3. **Finding the "Best Fit" Slope:**
Now I have pairs of $(1/C, f^2)$ that should form a straight line. The problem asks for a linear "best fit". Since I'm not using super-complicated math, I can find the slope for each point from the origin (since the line should pass through the origin when $f^2=0$ if $1/C=0$) and then average those slopes to get a "best fit".

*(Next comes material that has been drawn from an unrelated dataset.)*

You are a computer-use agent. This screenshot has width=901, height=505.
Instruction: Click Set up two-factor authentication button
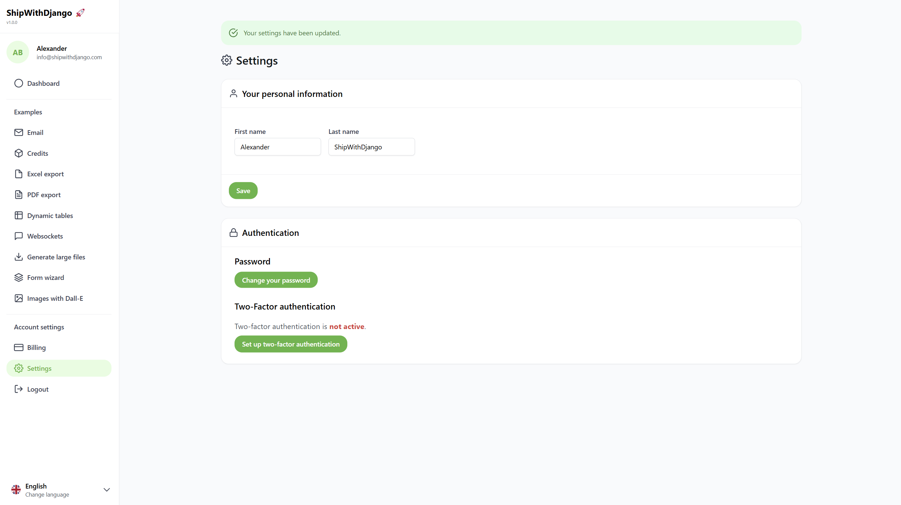pyautogui.click(x=291, y=344)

* Slope 1 ($m_1$) = $f^2_1 / (1/C_1)$ = $(3.136 \times 10^{11}) / (5 \times 10^9)$ = $62.72$
* Slope 2 ($m_2$) = $f^2_2 / (1/C_2)$ = $(1.56025 \times 10^{11}) / (2.5 \times 10^9)$ = $62.41$
* Slope 3 ($m_3$) = $f^2_3 / (1/C_3)$ = $(0.9 \times 10^{11}) / (1.42857 \times 10^9)$ = $63.00$
* Slope 4 ($m_4$) = $f^2_4 / (1/C_4)$ = $(0.625 \times 10^{11}) / (1 \times 10^9)$ = $62.50$

Now, let's average these slopes:
$m_{avg} = (62.72 + 62.41 + 63.00 + 62.50) / 4 = 250.63 / 4 = 62.6575$

4. **Calculating the Inductance (L):**
I know that the slope $m = \frac{1}{4\pi^2 L}$. I can rearrange this to solve for $L$:
$L = \frac{1}{4\pi^2 m}$

Let's use $\pi \approx 3.14159$. So, $4\pi^2 \approx 4 \times (3.14159)^2 \approx 4 \times 9.8696 \approx 39.4784$.

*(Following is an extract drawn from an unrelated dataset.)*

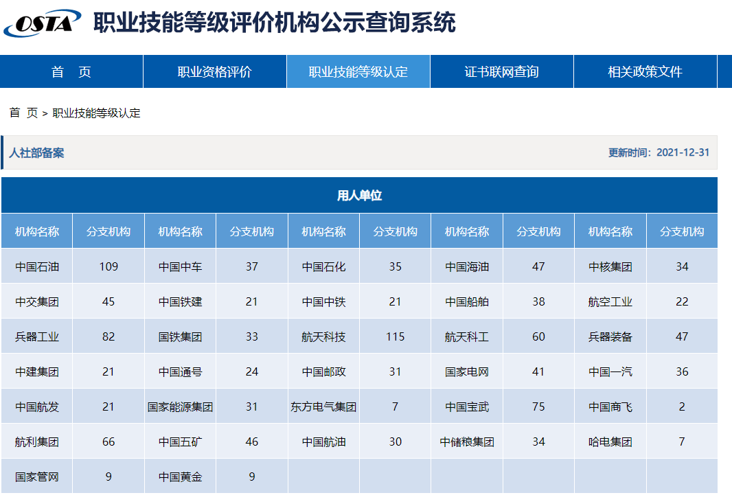Open 相关政策文件 section
Image resolution: width=732 pixels, height=504 pixels.
[x=644, y=71]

Now, plug in the average slope:
$L = \frac{1}{39.4784 \times 62.6575}$
$L = \frac{1}{2473.13}$
$L \approx 0.0004043 \text{ H}$

To make this number easier to understand, I can convert it to millihenries (mH) because $1 \text{ mH} = 10^{-3} \text{ H}$:
$L \approx 0.4043 \text{ mH}$

So, the inductance of the circuit is about $0.404 \text{ mH}$.